Records contained in a dataset:
================

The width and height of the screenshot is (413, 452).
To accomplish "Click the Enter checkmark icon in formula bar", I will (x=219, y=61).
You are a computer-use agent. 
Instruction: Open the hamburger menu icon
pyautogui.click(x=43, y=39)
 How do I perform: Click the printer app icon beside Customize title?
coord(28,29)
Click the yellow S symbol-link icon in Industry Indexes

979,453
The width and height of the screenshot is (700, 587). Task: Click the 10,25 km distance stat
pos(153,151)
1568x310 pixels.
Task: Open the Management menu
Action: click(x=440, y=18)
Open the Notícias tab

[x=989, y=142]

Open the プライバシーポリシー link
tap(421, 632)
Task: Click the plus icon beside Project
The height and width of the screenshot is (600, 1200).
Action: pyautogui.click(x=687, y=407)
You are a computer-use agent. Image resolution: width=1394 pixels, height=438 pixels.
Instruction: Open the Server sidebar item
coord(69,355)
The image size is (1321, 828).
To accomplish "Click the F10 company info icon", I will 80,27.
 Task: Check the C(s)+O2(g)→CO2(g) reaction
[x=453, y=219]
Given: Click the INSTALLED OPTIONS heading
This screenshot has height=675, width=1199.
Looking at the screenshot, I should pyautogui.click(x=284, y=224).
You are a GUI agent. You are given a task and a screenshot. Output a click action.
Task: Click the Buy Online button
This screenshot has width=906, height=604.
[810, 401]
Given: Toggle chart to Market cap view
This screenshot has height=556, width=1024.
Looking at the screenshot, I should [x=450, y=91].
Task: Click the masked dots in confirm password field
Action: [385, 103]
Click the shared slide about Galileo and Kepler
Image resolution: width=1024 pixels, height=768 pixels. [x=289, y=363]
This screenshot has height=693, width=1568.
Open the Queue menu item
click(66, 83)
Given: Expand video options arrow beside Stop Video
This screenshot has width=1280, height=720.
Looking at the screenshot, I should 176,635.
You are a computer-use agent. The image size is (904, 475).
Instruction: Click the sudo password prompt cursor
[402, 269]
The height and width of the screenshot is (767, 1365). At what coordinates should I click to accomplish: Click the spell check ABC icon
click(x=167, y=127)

================

ASSIGNMENT -> Find each line in the records above that contains "computer", and copy it.

SOLUTION FOR THIS TASK ->
You are a computer-use agent. 
You are a computer-use agent. Image resolution: width=1394 pixels, height=438 pixels.
You are a computer-use agent. The image size is (904, 475).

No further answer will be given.